# SET TASK 1:
Rewrite the passage about the Pickett art collection from "The Paredes piece" to "later in life.", putting "clay" in place of "glass".

[Start of PASSAGE PROVIDED]

A conceptual piece by Bay Area Chicana artist Viviana Paredes, the tongue hangs on a wall, just one of more than 100 works of art collected over the years by Pickett’s late parents, Ralph and Sheila the elder. Ralph passed away in 2019, Sheila in 2023.

Ralph and Sheila were fixtures in the artist-collector-gallery nexus of San Jose for decades and left a formidable collection dating back to 1960, when they lived in New York. After moving to Saratoga in 1966, they continued to regularly purchase works from local artists.

Going back to the late 1970s, they helped support the ICA San Jose, WORKS and the San Jose Museum of Art, especially back when those institutions were pretty close to all San Jose had. Any visual artist with decades of South Bay experience is probably in the Picketts’ collection.

Now that both the elder Picketts are no longer with us, friends and family have sorted out the whole mess and curated a portion of the collection for view. FOR THE LOVE OF ART: The Ralph & Sheila Pickett Collection opens June 23, 3-6pm, at Art Object Gallery. A public auction will unfold on July 27, with proceeds benefiting the ICA San Jose, where the Picketts served on the board years ago.

Map of the Art Scene

During my advance infiltration of the exhibit, many of the works are still being installed. Titles and various pieces of tape and sticky notes are tacked askew on the walls. Some of the works are still boxed up. Tables and carts with tools are scattered throughout.

The Paredes piece in question was originally part of an installation she created, My Pocha Tongues, made with glass and traditional herbs used to heal the breath, lungs and mouth. Paredes was exploring her own development with the Spanish language and her guilt at not becoming fluent until later in life.

“This whole installation that she did with all these different tongues was very a cathartic process for her to express this experience,” Pickett tells me, pointing to the piece on the wall. “I just love that because, well, one, it was a new thing, new information for me about that piece. I felt it so represented what my parents were interested in with conceptual art, and art that talks about the human experience. Even when they talked about their collection, they kept talking about pieces that communicated something about the human experience.”

The Picketts’ collection included many locals, but also many internationally renowned artists. The work on display at Art Object Gallery features a cross-section. As Sheila continues to show me around, she points to several pieces, each one of which comes with a story about why her parents bought the piece in the first place—the mark of a true collector.

HUMAN NATURE SERIES Local artist Bev Rayner’s ‘Letters Never Sent’ is one of more than 100 works of art collected by Ralph and Sheila Pickett.

[End of PASSAGE PROVIDED]
[Start of MATERIAL SHOWN]

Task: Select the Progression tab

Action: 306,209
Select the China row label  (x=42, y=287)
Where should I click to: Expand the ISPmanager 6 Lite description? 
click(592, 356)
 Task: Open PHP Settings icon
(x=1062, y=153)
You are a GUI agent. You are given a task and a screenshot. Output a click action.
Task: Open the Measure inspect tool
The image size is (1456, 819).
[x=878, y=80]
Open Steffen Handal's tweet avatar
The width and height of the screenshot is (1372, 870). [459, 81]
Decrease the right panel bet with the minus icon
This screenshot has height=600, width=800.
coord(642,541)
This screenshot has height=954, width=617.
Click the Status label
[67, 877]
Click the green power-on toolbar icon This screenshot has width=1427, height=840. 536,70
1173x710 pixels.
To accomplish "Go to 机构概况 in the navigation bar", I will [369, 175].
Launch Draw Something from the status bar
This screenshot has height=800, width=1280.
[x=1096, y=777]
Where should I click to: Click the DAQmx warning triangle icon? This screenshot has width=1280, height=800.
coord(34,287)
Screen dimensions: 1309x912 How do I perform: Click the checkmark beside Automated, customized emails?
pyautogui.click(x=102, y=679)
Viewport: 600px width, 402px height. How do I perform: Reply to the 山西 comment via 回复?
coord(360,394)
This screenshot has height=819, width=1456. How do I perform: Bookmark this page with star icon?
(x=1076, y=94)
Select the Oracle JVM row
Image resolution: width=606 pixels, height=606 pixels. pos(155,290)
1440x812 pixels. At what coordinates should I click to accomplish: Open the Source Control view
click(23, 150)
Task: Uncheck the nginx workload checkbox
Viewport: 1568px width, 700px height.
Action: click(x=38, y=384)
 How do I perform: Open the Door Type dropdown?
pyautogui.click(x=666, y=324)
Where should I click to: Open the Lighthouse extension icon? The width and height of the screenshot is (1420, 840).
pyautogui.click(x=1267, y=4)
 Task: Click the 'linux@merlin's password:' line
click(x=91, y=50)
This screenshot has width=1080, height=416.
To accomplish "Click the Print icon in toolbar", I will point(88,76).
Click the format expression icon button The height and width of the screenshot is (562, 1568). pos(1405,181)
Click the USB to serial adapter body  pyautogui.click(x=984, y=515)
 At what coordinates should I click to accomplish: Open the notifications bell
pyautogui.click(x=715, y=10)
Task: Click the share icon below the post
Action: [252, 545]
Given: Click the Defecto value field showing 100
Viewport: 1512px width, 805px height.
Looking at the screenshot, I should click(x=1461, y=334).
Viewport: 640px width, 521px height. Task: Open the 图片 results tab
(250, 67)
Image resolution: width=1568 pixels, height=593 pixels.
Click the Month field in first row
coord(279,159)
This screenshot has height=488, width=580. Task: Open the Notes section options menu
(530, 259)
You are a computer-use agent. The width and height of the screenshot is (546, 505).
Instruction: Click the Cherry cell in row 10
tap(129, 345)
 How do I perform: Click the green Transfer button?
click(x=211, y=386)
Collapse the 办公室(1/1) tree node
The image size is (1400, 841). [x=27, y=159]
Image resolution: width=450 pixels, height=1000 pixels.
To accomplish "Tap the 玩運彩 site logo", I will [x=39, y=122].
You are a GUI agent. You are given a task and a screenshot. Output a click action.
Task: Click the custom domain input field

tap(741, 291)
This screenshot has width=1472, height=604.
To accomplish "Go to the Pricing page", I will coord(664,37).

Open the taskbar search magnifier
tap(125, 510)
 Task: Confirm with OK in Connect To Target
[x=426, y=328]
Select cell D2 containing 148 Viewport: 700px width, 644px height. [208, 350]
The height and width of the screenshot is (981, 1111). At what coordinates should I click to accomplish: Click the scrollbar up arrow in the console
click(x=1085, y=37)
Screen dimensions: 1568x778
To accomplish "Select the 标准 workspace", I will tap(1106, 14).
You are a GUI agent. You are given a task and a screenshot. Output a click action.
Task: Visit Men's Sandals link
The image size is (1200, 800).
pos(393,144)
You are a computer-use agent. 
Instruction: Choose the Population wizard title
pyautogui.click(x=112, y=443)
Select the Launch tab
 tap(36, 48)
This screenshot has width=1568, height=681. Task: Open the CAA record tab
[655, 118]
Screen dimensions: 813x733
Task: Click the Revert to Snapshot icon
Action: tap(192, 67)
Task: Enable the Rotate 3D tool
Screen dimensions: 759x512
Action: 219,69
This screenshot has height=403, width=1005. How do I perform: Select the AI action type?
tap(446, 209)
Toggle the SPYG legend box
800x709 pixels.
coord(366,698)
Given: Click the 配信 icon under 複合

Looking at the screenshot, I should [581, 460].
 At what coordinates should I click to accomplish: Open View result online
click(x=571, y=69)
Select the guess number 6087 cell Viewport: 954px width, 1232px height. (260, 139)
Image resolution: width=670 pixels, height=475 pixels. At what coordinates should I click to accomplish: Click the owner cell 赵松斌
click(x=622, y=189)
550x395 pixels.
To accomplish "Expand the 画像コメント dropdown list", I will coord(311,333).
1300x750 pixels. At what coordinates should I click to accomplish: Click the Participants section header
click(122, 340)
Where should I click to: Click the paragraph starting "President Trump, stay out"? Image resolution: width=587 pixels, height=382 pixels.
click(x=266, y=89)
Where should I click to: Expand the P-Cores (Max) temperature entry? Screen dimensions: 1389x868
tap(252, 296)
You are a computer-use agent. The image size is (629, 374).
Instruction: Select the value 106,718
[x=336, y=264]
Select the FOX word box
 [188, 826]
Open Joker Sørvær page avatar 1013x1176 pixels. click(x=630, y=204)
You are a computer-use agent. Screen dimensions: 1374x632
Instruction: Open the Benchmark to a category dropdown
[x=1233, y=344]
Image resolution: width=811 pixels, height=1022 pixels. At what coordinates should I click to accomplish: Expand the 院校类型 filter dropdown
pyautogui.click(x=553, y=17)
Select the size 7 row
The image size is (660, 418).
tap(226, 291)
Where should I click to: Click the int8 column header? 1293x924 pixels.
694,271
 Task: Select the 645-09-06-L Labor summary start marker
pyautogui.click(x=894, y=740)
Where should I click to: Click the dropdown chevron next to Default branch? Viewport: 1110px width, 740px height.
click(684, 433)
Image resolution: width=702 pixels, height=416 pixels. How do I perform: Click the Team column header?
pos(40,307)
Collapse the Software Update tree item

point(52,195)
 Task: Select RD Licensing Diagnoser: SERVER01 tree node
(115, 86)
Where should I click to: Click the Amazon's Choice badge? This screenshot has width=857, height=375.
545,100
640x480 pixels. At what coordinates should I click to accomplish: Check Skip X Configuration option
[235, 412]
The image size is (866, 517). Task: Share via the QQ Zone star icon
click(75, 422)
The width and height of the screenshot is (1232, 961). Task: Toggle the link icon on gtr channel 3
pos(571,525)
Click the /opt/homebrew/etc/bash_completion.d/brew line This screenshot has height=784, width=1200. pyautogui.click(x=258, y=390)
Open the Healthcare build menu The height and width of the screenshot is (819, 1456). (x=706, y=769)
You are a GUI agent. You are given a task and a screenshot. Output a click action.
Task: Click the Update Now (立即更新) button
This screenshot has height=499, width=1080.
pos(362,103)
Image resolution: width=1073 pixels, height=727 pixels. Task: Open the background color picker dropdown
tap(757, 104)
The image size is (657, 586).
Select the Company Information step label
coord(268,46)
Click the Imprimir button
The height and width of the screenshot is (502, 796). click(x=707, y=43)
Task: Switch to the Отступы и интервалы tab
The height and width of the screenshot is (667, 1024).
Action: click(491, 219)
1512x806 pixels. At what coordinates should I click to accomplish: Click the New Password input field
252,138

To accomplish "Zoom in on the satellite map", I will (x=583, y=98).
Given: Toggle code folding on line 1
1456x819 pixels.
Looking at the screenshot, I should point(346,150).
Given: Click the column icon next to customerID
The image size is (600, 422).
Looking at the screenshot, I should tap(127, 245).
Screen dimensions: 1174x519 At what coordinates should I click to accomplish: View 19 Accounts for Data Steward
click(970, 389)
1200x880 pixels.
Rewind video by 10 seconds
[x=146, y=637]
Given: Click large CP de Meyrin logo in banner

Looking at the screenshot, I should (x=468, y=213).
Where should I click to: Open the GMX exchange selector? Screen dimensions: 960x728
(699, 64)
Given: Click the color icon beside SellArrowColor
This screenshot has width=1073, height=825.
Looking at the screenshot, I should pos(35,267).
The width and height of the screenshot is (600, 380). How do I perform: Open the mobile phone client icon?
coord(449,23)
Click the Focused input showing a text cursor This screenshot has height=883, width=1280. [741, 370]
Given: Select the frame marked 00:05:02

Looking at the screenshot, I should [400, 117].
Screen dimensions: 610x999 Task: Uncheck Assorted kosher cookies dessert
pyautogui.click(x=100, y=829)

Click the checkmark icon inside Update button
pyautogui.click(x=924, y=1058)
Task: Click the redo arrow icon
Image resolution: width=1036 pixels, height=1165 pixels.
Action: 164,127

[End of MATERIAL SHOWN]

# SET TASK 2:
List every line in the records that contains the word "button".

# RESPONSE 1:
The Paredes piece in question was originally part of an installation she created, My Pocha Tongues, made with clay and traditional herbs used to heal the breath, lungs and mouth. Paredes was exploring her own development with the Spanish language and her guilt at not becoming fluent until later in life.

# RESPONSE 2:
Click the format expression icon button The height and width of the screenshot is (562, 1568). pos(1405,181)
 How do I perform: Click the green Transfer button?
Task: Click the Update Now (立即更新) button
Click the Imprimir button
Click the checkmark icon inside Update button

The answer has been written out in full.